=== Section Start ===

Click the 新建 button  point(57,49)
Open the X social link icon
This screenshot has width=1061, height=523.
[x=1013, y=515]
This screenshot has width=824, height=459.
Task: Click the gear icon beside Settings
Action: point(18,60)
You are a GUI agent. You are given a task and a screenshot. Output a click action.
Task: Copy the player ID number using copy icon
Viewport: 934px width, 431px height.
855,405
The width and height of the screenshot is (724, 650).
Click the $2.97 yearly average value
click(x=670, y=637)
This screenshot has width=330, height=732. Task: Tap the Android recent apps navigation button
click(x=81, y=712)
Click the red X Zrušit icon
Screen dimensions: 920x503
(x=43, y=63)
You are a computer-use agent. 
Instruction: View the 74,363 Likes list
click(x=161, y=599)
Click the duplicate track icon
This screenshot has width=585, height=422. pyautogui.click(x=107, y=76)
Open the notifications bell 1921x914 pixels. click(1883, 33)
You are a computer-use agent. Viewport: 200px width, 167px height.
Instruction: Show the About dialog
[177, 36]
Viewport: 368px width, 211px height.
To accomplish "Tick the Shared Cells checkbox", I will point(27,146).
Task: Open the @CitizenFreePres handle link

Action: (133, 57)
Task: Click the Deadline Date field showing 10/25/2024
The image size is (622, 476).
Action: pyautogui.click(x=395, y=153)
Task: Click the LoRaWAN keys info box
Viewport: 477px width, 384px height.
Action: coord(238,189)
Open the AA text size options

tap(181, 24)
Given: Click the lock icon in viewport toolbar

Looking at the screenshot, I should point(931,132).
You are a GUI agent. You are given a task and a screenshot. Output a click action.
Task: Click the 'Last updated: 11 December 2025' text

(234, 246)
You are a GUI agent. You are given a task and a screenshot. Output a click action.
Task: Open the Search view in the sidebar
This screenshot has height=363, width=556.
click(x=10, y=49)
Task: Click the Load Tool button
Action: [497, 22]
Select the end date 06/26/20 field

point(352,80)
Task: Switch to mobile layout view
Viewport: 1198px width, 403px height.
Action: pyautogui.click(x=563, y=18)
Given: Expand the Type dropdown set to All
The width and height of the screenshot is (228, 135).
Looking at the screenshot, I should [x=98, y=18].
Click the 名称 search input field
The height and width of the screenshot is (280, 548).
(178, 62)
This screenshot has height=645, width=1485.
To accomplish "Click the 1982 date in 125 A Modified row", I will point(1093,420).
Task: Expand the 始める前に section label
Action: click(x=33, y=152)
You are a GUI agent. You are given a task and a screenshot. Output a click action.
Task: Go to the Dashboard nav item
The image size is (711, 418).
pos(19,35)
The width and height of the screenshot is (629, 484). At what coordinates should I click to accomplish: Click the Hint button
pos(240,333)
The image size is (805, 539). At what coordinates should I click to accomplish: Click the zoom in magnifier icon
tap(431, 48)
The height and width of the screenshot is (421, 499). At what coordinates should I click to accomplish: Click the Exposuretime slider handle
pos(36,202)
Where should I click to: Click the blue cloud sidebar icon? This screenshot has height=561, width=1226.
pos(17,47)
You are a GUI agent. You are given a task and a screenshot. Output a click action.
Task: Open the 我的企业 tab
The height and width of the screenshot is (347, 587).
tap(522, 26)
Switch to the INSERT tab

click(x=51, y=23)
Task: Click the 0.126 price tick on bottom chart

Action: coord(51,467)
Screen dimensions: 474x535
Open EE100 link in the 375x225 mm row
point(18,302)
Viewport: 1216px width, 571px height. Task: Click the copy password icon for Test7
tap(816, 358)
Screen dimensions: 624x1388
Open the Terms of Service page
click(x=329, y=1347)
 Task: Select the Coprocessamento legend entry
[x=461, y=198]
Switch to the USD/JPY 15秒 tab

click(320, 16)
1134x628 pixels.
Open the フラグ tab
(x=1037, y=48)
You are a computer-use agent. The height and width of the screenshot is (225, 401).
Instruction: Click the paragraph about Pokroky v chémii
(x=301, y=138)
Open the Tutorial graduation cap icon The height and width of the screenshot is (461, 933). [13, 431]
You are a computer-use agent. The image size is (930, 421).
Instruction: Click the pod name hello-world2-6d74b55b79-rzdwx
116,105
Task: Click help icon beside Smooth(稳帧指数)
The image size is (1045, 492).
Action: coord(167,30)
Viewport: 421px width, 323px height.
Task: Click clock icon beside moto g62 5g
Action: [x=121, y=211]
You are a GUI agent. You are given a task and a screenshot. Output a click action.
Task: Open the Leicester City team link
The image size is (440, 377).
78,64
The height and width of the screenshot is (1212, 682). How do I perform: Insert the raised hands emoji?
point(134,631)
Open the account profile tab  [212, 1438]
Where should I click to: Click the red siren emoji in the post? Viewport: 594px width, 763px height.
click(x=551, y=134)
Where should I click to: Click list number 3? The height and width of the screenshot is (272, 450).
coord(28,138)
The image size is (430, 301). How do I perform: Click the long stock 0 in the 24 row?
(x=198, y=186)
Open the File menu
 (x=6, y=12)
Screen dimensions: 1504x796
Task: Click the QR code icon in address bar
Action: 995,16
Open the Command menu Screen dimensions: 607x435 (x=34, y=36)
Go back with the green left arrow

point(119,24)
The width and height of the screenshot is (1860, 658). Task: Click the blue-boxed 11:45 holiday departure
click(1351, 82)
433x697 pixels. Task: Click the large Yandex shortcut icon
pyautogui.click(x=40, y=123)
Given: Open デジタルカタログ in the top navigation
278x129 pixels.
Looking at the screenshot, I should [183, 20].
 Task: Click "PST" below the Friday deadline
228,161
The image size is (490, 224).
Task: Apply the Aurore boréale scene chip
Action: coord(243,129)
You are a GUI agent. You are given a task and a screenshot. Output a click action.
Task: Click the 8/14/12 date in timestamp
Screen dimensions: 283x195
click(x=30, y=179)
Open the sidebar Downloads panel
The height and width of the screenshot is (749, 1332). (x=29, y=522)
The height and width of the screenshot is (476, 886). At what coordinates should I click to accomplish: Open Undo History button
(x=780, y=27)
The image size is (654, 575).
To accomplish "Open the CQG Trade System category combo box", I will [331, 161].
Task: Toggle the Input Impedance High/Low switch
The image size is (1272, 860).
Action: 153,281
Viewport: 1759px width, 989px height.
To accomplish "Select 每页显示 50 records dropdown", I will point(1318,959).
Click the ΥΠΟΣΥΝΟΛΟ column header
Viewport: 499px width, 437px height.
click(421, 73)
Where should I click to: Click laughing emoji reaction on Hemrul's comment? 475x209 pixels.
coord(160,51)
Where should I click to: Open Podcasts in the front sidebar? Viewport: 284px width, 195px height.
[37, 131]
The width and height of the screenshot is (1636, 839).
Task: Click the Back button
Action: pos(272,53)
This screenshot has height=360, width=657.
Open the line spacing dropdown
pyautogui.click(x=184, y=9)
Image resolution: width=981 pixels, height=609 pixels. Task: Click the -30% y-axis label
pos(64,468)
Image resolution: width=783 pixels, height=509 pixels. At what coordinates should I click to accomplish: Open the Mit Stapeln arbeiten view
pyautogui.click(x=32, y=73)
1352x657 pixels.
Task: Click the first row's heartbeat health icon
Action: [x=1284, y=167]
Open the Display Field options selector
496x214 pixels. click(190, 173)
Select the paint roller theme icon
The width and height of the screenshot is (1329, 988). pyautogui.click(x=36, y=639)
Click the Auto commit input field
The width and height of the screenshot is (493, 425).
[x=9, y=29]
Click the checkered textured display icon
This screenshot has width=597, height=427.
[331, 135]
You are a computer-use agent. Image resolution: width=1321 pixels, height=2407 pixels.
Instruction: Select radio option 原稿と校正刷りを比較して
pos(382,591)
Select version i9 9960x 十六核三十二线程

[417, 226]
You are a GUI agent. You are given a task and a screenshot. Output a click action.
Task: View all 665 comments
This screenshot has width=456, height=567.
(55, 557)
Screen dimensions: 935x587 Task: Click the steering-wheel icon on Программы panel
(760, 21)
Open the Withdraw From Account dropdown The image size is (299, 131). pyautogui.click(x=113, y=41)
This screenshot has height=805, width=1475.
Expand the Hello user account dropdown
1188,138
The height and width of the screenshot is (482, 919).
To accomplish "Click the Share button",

=== Section End ===

WHAT THE TASK ASKS = Would you print exactly, and only, the lines of the data above from the line with "Task: View all 665 comments" through the line with "Open the Withdraw", inclusive?

RESPONSE TO THE TASK =
Task: View all 665 comments
This screenshot has width=456, height=567.
(55, 557)
Screen dimensions: 935x587 Task: Click the steering-wheel icon on Программы panel
(760, 21)
Open the Withdraw From Account dropdown The image size is (299, 131). pyautogui.click(x=113, y=41)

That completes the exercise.